For this exercise, reproduce the entries below exactly, but only from the line containing "The image size is (380, 260)." through the line containing "776x524 pixels.", both included.

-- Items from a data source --
● ● ● ● ● ● ●

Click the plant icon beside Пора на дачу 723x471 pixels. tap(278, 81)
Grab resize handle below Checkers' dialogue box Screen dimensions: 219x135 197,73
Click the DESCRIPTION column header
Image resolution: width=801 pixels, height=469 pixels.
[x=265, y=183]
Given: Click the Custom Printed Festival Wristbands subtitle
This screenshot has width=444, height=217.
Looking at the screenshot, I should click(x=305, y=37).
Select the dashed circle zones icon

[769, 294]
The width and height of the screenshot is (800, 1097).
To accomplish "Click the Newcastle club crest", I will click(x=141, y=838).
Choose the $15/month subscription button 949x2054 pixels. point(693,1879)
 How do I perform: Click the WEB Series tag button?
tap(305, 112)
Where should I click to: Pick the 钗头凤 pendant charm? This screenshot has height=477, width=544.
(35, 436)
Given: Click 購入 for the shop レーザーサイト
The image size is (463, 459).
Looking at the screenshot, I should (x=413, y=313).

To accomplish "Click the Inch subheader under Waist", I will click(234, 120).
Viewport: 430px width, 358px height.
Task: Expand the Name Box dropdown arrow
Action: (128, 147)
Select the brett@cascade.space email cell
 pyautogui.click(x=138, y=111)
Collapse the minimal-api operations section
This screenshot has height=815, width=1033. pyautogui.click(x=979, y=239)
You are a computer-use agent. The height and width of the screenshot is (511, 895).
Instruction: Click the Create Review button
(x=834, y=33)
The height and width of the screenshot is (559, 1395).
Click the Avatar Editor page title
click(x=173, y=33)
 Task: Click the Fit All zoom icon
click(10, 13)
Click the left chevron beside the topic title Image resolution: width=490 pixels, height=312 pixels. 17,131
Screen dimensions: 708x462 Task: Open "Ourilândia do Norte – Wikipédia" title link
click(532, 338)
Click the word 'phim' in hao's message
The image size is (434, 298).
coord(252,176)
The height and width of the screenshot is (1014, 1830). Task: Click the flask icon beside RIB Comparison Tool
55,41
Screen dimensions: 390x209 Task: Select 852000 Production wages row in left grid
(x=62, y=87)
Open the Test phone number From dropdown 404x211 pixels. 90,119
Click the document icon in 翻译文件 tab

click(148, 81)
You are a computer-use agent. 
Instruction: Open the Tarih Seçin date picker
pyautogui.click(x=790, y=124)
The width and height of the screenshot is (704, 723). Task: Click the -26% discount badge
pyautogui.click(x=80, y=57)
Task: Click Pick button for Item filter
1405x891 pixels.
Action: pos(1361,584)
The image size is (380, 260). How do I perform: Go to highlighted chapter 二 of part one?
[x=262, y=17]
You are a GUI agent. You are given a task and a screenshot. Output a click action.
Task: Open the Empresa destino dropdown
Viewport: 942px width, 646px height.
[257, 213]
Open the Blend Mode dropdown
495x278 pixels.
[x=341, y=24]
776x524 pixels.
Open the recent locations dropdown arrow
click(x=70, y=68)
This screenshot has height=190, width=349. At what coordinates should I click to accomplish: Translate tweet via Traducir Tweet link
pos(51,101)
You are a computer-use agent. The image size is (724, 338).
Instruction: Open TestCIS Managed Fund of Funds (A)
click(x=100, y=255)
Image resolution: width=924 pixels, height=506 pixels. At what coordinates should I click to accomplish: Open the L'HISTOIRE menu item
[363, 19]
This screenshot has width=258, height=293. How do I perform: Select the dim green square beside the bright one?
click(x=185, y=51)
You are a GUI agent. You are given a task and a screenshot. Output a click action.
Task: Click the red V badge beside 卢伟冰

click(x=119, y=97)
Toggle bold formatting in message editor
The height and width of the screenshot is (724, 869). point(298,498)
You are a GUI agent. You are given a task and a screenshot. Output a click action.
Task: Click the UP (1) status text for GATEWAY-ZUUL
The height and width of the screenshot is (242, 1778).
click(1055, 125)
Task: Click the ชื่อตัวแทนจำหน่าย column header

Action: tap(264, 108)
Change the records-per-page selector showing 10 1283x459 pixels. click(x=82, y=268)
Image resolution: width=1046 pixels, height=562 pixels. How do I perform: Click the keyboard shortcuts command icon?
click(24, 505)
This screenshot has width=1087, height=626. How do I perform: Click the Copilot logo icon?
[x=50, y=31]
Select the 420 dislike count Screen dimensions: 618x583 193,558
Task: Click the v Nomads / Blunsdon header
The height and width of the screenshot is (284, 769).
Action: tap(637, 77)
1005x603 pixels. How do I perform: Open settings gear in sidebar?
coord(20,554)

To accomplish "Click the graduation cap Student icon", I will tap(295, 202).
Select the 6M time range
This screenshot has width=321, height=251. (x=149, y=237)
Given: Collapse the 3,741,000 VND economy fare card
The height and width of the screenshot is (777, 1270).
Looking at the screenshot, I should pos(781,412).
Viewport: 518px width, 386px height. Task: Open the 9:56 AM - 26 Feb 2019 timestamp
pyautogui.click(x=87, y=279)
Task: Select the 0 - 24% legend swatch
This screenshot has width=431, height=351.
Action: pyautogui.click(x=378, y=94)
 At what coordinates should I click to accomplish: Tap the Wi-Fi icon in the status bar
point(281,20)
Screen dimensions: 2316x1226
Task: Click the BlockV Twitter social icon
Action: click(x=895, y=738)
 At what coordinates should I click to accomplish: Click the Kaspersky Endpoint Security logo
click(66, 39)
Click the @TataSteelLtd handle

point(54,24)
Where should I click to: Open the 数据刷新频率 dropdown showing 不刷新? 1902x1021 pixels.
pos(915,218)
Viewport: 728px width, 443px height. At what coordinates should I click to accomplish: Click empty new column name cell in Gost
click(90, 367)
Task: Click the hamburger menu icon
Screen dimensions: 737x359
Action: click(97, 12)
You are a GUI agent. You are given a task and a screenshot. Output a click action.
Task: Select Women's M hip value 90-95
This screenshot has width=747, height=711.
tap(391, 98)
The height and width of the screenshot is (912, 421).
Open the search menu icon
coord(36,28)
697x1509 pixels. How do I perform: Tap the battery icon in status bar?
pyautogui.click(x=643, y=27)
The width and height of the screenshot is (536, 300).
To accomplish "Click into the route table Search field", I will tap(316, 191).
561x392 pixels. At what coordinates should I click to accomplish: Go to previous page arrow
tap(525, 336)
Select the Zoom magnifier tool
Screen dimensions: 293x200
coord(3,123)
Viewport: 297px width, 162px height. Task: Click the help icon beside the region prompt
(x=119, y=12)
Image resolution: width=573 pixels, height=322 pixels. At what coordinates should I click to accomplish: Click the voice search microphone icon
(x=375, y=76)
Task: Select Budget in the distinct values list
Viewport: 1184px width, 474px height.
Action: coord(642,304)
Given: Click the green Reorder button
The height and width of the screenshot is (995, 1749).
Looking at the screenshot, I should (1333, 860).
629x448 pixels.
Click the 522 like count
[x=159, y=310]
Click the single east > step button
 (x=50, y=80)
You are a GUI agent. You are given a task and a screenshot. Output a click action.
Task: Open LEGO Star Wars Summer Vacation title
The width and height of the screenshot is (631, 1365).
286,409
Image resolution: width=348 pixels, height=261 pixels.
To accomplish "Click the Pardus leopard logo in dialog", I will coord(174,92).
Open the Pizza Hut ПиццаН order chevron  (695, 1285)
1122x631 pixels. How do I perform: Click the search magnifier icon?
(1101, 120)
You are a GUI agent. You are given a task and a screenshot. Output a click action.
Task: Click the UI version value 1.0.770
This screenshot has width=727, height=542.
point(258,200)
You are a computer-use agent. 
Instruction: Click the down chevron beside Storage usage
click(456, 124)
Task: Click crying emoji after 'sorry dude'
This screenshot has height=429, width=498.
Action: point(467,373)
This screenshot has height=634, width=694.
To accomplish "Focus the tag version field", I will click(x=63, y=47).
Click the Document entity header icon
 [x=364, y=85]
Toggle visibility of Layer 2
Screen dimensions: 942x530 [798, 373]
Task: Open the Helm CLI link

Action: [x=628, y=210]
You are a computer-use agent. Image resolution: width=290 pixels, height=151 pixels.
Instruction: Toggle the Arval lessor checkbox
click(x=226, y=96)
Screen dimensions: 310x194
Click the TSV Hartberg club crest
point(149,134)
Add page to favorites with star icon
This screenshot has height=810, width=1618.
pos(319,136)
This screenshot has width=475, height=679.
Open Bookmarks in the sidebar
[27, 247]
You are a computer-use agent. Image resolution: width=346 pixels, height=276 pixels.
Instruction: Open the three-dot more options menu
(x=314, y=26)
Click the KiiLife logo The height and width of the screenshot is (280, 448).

● ● ● ● ● ● ●

-- Finished task --
The image size is (380, 260). How do I perform: Go to highlighted chapter 二 of part one?
[x=262, y=17]
You are a GUI agent. You are given a task and a screenshot. Output a click action.
Task: Open the Empresa destino dropdown
Viewport: 942px width, 646px height.
[257, 213]
Open the Blend Mode dropdown
495x278 pixels.
[x=341, y=24]
776x524 pixels.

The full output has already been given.